2. Egoisme Psikologis
Egoisme Psikologis lebih menjelaskan bahwa semua tindakan manusia dimotivasi oleh kepentingan diri(selfish). Pada pandangan ini Thomas Hobbes dan Fredrich Nietzsche mendominasi penjelasan akan hal ini. Tindakan yang mementingkan diri sendiri adalah tindakan yang dimotivasi oleh kepedulian terhadap kepentingan sendiri. Intinya apapun tindakan manusia itu untuk kepentingannya sendiri.
Kehancuran sebuah rumah tangga selalu bermula dari melupakan diri sendiri dan bertindak mementingkan orang lain (altruis).
Ketika sebuah informasi negative diterima oleh satu diantara pasangan, maka lebih sering daripada tidak penerima informasi itu berfikir tentang “orang akan berkata apa jika hal ini menyebar”.
Dari suara dibenaknya inilah yang kemudian memicu ketegangan dan terus membesar. Hal itu semata karena keingin memuaskan orang lain, memenuhi espektasi orang lain, hingga lupa bahwa dirinyalah yang paling mengetahui hal tersebut.

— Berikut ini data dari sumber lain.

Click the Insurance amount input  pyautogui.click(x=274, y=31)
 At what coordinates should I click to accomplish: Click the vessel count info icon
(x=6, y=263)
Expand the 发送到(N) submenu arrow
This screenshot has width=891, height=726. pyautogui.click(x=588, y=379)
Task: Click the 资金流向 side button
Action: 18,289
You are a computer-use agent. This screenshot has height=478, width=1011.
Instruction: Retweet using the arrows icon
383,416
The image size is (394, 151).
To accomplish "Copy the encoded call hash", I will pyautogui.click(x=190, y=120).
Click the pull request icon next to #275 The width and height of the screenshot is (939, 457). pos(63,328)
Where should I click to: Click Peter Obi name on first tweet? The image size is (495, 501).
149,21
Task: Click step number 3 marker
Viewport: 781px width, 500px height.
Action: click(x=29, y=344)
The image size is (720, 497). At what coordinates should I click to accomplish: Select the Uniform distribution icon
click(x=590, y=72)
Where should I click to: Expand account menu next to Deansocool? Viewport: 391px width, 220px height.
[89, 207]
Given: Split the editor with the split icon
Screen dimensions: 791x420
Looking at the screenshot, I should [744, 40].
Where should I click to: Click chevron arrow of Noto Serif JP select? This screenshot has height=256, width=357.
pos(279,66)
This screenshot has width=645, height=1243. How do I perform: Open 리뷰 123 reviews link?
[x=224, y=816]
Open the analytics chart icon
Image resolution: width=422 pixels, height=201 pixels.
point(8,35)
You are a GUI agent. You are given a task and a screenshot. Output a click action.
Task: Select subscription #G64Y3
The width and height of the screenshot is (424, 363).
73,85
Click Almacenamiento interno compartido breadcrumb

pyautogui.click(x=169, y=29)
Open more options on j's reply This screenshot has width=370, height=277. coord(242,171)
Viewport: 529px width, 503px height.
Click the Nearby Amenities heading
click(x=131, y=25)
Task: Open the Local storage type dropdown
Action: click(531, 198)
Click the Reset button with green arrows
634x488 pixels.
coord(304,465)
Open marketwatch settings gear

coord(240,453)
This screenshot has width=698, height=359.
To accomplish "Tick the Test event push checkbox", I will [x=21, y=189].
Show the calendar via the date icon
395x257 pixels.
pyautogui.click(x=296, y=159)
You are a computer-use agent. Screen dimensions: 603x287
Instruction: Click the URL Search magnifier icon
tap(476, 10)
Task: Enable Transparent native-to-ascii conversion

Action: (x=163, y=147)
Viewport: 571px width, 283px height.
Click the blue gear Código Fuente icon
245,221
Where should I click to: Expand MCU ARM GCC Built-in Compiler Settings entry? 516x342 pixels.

Keinginan memenuhi harapan orang lain inilah yang menjadi penyebab berakhirnya sebuah rumah tangga. Kondisi yang terlalu memikirkan orang lain (Altruisme) berakibat buruk pada diri sendiri dan keberlangsungan hidup berumah tangga.
Uraian sederhana diatas menunjukkan betapa keegoisan bisa menjaga keutuhan rumah tangga. Jika penerima informasi itu mengutamakan kepentingan dirinya, maka suara yang akan bunyi dalam benaknya adalah “saya hanya perduli dengan diriku, tidak pada kalian”.
Sebagai uraian akhir penulis menyederhanakan judul tulisan ini, sehingga berbunyi, “Egoislah agar rumah tangga anda bertahan hingga akhir usia” atau akan berbunyi “Manajemen mempertahankan rumah tangga dengan metode egois”.